REQUIREMENT:
Return the data below exactly, but only from the line containing "The height and width of the screenshot is (540, 960)." through the line containing "Given: Select the arrow pointer tool", with both of those lines included.

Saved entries
_ _ _ _

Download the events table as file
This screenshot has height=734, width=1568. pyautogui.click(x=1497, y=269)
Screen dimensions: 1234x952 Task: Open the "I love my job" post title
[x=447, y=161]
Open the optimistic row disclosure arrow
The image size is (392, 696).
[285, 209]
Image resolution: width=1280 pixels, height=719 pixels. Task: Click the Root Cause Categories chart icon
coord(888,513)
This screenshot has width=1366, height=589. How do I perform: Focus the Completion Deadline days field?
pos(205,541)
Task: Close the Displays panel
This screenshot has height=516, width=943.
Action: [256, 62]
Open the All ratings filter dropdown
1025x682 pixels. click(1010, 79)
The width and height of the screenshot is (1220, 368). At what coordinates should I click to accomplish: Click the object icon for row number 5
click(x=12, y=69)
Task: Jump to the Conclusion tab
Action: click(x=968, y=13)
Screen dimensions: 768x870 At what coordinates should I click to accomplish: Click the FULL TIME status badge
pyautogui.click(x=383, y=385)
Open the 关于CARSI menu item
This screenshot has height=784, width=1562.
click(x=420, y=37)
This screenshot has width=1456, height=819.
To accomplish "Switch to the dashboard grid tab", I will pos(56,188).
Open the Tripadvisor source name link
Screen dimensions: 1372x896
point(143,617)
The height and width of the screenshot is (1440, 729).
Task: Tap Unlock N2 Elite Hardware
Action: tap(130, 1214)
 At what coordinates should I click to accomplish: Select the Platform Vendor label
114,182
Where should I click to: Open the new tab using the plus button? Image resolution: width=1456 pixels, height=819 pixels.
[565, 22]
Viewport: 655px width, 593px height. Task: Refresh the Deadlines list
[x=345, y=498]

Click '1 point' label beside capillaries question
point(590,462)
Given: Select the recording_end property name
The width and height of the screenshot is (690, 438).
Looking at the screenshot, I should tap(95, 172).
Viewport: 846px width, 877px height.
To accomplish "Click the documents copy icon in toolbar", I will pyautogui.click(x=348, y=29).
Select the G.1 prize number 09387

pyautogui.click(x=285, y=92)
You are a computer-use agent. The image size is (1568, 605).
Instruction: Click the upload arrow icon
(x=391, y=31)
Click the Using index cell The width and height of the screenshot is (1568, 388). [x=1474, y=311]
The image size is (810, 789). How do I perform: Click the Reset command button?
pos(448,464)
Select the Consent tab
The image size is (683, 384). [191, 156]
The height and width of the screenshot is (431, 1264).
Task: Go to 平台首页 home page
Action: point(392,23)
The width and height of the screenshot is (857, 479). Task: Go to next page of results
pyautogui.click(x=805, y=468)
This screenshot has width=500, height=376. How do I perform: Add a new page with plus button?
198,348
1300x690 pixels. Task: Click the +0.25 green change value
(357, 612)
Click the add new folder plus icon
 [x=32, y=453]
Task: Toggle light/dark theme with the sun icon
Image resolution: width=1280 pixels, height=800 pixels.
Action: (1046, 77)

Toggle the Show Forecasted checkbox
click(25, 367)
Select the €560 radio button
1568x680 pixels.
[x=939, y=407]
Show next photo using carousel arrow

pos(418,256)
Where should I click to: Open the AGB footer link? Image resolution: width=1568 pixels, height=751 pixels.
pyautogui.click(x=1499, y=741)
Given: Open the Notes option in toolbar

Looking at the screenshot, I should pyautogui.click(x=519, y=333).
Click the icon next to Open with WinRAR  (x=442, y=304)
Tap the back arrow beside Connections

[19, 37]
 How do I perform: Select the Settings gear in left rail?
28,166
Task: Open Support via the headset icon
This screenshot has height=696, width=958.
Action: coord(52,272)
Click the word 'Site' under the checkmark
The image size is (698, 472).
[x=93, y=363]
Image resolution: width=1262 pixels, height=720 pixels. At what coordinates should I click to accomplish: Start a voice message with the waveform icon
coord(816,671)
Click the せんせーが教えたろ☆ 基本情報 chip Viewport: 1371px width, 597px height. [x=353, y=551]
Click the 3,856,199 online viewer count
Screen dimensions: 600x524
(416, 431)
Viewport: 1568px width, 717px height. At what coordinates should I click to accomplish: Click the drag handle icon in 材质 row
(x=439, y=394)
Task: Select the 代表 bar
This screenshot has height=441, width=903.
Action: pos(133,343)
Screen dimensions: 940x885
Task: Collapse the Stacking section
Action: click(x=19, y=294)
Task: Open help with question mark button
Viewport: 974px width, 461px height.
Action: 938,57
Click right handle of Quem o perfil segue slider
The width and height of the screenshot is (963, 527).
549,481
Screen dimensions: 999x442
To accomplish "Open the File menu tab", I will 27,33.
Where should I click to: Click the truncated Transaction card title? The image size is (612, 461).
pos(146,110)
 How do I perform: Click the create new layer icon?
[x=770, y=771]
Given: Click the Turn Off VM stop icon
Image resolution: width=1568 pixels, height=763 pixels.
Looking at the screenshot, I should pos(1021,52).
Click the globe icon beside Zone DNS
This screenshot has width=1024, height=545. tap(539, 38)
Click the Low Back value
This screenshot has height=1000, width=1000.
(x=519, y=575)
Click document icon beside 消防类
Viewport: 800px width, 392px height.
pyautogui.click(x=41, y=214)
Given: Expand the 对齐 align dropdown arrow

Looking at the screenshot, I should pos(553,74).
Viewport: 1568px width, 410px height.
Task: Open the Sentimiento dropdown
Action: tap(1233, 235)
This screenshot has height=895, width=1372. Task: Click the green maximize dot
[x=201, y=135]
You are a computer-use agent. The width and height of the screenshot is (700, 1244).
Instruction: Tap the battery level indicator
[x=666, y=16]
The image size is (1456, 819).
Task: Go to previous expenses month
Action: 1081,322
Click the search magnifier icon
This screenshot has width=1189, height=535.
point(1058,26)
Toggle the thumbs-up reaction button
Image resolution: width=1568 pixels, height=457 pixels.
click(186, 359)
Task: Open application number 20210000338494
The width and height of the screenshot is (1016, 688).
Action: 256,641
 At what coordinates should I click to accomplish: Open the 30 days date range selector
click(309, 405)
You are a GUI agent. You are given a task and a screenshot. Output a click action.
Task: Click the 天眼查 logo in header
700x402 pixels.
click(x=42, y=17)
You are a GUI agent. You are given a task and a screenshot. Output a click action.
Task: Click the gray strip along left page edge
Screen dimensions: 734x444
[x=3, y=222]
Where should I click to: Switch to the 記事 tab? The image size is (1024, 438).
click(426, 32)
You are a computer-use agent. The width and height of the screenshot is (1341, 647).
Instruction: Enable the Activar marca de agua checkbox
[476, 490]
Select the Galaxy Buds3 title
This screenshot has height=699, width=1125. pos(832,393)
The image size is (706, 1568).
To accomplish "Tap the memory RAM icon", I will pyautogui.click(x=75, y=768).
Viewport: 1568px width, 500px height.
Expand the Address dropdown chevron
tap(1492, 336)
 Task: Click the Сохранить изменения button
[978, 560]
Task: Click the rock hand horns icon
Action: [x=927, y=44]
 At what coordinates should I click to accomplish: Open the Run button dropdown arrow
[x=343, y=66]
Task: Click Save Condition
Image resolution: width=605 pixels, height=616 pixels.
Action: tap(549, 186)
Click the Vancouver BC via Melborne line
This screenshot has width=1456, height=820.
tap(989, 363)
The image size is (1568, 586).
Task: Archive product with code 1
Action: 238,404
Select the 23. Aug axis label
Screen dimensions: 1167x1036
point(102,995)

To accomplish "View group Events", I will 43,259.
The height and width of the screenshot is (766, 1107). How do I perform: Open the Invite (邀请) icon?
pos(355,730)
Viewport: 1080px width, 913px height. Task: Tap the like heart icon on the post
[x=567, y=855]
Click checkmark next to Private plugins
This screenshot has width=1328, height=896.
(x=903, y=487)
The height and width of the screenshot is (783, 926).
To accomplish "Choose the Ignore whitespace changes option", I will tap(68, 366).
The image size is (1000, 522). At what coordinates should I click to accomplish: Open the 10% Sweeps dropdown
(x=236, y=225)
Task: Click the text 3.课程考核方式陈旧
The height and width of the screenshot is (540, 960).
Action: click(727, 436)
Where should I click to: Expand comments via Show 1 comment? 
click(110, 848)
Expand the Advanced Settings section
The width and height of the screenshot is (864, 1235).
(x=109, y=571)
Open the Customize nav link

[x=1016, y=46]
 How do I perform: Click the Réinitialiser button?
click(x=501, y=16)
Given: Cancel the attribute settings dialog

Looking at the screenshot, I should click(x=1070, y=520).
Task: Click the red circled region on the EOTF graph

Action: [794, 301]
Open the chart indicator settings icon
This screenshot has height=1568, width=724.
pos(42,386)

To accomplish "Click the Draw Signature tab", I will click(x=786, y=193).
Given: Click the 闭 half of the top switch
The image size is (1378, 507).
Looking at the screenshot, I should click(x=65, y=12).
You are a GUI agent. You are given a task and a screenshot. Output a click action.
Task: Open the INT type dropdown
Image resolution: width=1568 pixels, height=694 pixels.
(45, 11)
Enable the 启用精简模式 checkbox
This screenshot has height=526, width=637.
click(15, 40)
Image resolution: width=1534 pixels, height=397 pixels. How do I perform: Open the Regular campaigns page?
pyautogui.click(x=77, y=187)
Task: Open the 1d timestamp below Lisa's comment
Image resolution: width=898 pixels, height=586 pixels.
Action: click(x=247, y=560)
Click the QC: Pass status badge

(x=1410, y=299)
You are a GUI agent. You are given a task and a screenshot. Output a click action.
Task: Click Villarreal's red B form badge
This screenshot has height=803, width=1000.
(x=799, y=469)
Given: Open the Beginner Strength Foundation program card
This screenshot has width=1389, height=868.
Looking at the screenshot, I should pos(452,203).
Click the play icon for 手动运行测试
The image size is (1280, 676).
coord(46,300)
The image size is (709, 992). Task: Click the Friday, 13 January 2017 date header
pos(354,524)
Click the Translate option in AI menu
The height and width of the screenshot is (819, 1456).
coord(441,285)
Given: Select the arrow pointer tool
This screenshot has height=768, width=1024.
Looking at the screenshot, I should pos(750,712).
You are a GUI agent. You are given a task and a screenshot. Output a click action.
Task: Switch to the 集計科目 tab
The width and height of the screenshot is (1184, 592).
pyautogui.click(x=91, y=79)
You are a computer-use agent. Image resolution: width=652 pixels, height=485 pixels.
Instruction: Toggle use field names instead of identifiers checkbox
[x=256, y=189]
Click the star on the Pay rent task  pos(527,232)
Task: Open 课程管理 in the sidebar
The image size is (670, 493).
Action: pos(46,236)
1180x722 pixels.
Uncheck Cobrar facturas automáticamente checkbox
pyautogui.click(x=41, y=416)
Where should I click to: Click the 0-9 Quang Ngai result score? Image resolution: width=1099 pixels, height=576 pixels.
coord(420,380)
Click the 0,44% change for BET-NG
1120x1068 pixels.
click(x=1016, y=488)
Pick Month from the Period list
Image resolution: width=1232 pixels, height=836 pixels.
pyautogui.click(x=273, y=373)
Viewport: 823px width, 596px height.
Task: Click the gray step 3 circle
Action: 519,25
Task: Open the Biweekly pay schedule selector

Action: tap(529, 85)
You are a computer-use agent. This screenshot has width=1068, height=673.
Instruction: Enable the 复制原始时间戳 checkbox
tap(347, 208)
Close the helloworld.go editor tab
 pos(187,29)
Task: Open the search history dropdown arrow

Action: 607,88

_ _ _ _

YOUR RESPONSE:
The height and width of the screenshot is (540, 960).
Action: click(727, 436)
Where should I click to: Expand comments via Show 1 comment? 
click(110, 848)
Expand the Advanced Settings section
The width and height of the screenshot is (864, 1235).
(x=109, y=571)
Open the Customize nav link

[x=1016, y=46]
 How do I perform: Click the Réinitialiser button?
click(x=501, y=16)
Given: Cancel the attribute settings dialog

Looking at the screenshot, I should click(x=1070, y=520).
Task: Click the red circled region on the EOTF graph

Action: [794, 301]
Open the chart indicator settings icon
This screenshot has height=1568, width=724.
pos(42,386)

To accomplish "Click the Draw Signature tab", I will click(x=786, y=193).
Given: Click the 闭 half of the top switch
The image size is (1378, 507).
Looking at the screenshot, I should click(x=65, y=12).
You are a GUI agent. You are given a task and a screenshot. Output a click action.
Task: Open the INT type dropdown
Image resolution: width=1568 pixels, height=694 pixels.
(45, 11)
Enable the 启用精简模式 checkbox
This screenshot has height=526, width=637.
click(15, 40)
Image resolution: width=1534 pixels, height=397 pixels. How do I perform: Open the Regular campaigns page?
pyautogui.click(x=77, y=187)
Task: Open the 1d timestamp below Lisa's comment
Image resolution: width=898 pixels, height=586 pixels.
Action: click(x=247, y=560)
Click the QC: Pass status badge

(x=1410, y=299)
You are a GUI agent. You are given a task and a screenshot. Output a click action.
Task: Click Villarreal's red B form badge
This screenshot has height=803, width=1000.
(x=799, y=469)
Given: Open the Beginner Strength Foundation program card
This screenshot has width=1389, height=868.
Looking at the screenshot, I should pos(452,203).
Click the play icon for 手动运行测试
The image size is (1280, 676).
coord(46,300)
The image size is (709, 992). Task: Click the Friday, 13 January 2017 date header
pos(354,524)
Click the Translate option in AI menu
The height and width of the screenshot is (819, 1456).
coord(441,285)
Given: Select the arrow pointer tool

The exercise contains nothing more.